Exact reproduction required: the lines below from the line with "Viewport: 2576px width, 1358px height." to the line with "This screenshot has width=1355, height=500.", both ends included, and no others.

[[ DATASET EXCERPTS open ]]

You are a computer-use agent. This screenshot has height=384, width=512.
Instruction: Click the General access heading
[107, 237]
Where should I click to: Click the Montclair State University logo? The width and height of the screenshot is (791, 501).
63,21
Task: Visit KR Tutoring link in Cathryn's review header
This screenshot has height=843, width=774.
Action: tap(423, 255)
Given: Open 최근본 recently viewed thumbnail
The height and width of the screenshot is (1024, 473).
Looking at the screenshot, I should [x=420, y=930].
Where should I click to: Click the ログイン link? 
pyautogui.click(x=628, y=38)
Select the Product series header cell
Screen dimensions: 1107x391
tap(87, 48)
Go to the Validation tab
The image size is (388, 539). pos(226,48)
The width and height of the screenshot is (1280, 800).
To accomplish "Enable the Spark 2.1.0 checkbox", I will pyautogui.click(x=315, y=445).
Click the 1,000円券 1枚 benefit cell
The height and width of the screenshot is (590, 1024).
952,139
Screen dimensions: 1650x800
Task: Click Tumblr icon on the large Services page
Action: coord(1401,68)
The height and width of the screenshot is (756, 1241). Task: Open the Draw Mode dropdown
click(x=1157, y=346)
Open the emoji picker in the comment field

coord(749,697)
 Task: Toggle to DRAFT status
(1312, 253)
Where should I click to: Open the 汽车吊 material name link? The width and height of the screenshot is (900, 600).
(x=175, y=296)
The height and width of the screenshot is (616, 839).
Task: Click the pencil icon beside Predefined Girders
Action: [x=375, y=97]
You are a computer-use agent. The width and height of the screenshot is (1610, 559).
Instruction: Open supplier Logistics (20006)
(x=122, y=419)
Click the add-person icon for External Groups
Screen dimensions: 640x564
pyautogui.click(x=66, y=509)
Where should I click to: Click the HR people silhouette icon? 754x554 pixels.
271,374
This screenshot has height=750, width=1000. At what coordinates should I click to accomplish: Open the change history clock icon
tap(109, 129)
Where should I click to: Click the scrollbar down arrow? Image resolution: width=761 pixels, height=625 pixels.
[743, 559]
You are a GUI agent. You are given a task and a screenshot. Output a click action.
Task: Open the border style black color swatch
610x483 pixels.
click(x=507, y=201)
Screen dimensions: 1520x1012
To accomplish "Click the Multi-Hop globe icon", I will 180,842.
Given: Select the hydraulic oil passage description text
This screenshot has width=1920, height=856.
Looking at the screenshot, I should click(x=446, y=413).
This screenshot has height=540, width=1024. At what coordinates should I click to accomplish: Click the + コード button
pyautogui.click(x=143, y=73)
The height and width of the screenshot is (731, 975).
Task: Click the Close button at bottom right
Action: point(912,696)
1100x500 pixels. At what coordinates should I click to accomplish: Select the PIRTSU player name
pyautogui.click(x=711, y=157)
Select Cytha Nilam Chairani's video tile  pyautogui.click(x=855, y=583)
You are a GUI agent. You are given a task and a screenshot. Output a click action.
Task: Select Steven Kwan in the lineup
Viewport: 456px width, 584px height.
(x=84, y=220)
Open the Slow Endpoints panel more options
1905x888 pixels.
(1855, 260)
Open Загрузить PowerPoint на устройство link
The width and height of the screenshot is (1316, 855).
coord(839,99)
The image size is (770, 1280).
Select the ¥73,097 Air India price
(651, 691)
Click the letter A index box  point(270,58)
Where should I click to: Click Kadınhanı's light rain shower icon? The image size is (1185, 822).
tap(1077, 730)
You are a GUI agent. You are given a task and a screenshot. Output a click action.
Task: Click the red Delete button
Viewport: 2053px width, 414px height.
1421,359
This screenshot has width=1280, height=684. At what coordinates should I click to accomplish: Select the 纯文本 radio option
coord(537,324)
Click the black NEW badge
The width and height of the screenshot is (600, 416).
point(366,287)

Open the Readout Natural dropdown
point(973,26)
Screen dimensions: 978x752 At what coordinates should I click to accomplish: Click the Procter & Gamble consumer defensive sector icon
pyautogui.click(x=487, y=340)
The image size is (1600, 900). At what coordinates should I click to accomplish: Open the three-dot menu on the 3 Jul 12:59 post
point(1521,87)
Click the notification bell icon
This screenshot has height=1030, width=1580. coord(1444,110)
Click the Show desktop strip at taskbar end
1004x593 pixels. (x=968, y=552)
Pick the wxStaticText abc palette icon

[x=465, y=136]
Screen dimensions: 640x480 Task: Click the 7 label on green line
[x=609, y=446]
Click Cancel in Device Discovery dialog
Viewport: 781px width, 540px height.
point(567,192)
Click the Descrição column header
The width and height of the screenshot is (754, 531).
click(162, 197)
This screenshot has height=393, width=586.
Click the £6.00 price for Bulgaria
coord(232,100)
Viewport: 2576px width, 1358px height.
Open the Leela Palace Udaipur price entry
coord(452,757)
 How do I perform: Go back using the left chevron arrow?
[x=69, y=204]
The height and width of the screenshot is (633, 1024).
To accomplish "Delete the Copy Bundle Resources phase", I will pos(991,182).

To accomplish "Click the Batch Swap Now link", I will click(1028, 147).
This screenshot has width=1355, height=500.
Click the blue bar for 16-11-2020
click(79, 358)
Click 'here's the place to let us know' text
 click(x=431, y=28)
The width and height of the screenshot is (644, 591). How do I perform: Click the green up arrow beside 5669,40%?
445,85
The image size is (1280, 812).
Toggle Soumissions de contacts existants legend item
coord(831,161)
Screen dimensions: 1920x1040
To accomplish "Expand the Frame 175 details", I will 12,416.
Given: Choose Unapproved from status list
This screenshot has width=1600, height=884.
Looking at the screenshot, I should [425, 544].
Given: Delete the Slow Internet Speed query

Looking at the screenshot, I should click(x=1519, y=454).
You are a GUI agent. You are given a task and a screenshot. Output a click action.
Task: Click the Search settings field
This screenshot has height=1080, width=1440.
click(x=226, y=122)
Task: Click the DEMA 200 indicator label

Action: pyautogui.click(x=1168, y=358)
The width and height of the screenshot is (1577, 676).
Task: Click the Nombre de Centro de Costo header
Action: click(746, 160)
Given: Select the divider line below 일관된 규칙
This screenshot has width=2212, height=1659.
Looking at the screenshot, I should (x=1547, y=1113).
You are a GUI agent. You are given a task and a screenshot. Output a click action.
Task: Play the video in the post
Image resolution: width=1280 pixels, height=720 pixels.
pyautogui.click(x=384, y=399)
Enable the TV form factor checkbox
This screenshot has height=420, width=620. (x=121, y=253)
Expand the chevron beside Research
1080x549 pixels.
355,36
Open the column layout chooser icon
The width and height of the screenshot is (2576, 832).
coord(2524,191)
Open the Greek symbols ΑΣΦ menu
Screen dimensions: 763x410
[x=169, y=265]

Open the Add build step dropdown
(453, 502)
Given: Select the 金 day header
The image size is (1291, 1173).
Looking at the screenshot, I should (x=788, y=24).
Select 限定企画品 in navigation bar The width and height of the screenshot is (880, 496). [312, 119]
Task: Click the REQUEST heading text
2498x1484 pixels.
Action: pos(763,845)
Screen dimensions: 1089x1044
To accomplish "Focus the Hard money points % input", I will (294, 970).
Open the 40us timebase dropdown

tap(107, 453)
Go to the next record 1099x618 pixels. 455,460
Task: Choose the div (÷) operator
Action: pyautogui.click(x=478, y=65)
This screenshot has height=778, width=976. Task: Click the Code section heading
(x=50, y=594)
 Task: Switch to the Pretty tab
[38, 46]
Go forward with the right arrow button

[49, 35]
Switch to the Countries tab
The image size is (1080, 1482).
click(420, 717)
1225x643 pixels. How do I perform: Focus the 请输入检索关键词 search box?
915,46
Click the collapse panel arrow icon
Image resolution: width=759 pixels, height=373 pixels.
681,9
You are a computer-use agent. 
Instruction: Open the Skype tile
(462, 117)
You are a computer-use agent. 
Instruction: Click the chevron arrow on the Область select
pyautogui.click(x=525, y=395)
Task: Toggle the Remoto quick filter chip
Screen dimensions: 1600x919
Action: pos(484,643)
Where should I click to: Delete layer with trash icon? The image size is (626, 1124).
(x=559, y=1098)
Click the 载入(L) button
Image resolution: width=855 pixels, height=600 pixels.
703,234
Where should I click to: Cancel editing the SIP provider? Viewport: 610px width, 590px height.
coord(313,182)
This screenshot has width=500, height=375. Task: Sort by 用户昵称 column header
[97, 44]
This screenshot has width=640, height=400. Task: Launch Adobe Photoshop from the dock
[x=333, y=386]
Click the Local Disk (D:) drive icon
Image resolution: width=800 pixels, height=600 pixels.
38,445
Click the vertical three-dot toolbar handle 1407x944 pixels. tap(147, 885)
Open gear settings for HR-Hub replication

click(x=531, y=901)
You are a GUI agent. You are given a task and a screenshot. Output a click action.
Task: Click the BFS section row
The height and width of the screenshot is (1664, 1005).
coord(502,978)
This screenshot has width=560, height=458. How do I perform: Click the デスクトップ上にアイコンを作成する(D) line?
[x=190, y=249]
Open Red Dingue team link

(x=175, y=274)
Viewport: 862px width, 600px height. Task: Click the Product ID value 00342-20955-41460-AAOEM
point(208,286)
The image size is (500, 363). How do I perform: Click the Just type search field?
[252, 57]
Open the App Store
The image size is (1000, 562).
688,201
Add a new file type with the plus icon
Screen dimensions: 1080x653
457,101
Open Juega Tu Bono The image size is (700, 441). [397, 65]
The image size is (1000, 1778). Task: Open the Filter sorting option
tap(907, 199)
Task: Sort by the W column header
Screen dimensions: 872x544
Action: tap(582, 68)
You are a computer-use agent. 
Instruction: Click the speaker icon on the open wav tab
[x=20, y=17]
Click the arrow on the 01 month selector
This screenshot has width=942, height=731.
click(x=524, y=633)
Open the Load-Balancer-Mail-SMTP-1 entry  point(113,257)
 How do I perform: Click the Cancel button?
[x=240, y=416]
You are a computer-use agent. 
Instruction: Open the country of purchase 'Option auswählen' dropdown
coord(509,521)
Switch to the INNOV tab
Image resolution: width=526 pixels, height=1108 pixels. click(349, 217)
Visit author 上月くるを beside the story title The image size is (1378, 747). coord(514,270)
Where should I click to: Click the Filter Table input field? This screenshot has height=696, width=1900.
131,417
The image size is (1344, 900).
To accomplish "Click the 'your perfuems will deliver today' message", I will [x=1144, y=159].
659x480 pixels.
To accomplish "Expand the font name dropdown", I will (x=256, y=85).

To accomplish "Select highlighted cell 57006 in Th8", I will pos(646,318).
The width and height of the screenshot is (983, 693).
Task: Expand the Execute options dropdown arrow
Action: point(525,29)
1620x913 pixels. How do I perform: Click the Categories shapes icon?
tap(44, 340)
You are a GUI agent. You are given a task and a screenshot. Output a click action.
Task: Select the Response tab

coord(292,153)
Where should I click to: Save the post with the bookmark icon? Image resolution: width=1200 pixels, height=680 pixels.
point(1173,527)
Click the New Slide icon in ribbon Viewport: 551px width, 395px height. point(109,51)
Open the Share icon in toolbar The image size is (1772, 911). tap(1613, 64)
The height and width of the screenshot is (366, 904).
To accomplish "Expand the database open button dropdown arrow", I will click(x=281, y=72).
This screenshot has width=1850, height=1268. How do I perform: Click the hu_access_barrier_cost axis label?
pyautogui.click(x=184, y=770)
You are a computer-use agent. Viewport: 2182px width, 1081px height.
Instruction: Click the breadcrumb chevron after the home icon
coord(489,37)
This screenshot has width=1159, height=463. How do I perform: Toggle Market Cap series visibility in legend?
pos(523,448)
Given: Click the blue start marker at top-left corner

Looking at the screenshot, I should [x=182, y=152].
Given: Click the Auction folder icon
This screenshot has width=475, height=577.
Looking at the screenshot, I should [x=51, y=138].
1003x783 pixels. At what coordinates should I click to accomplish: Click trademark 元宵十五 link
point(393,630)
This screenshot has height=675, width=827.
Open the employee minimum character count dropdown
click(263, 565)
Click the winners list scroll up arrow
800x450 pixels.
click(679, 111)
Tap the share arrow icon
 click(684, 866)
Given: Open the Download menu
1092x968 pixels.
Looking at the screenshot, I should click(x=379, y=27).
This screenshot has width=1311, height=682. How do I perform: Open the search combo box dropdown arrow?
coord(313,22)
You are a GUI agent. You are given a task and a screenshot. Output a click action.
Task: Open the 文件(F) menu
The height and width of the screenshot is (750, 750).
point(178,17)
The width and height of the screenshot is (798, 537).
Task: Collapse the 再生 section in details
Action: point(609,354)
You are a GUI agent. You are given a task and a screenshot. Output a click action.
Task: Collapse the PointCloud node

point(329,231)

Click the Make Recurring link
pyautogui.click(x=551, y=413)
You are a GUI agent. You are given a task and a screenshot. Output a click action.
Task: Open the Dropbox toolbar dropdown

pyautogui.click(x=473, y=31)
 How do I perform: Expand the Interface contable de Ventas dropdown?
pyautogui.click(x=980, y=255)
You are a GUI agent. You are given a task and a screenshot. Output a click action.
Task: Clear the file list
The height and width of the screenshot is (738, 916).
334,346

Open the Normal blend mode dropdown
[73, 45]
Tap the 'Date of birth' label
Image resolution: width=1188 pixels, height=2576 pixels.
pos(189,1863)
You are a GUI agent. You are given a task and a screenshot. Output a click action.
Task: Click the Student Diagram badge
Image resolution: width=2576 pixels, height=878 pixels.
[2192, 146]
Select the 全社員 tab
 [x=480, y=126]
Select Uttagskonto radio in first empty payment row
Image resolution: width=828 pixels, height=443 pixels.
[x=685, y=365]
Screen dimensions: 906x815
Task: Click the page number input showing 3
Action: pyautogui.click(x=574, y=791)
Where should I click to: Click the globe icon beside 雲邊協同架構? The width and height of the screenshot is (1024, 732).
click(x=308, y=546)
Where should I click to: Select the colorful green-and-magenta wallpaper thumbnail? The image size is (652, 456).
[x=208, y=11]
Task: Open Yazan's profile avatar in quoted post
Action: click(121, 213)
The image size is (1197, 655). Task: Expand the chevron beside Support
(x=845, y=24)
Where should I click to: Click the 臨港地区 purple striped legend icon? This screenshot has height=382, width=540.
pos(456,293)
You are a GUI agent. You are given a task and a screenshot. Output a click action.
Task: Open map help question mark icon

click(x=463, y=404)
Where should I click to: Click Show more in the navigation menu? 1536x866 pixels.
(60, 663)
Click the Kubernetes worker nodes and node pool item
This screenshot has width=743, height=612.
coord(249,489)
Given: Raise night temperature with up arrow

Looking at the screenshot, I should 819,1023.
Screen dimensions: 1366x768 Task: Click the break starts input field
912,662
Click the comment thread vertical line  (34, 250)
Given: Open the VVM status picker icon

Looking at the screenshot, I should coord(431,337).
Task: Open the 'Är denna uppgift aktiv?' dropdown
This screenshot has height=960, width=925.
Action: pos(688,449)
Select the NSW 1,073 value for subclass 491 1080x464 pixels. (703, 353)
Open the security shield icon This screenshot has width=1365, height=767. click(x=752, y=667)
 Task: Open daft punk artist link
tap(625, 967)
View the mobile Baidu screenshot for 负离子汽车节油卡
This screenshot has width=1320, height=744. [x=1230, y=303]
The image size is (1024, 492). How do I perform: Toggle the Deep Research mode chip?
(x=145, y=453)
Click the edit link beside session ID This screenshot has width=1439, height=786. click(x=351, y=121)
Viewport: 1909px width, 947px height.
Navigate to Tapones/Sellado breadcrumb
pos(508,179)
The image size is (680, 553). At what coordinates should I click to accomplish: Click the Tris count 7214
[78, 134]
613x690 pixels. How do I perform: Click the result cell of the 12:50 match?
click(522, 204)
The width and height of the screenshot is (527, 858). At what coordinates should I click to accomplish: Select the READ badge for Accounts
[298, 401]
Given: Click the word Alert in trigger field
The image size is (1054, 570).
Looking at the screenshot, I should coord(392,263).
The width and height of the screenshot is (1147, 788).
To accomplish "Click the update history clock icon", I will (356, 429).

[[ DATASET EXCERPTS closed ]]

OUTPUT FOR THIS EXERCISE:
Viewport: 2576px width, 1358px height.
Open the Leela Palace Udaipur price entry
coord(452,757)
 How do I perform: Go back using the left chevron arrow?
[x=69, y=204]
The height and width of the screenshot is (633, 1024).
To accomplish "Delete the Copy Bundle Resources phase", I will pos(991,182).

To accomplish "Click the Batch Swap Now link", I will click(1028, 147).
This screenshot has width=1355, height=500.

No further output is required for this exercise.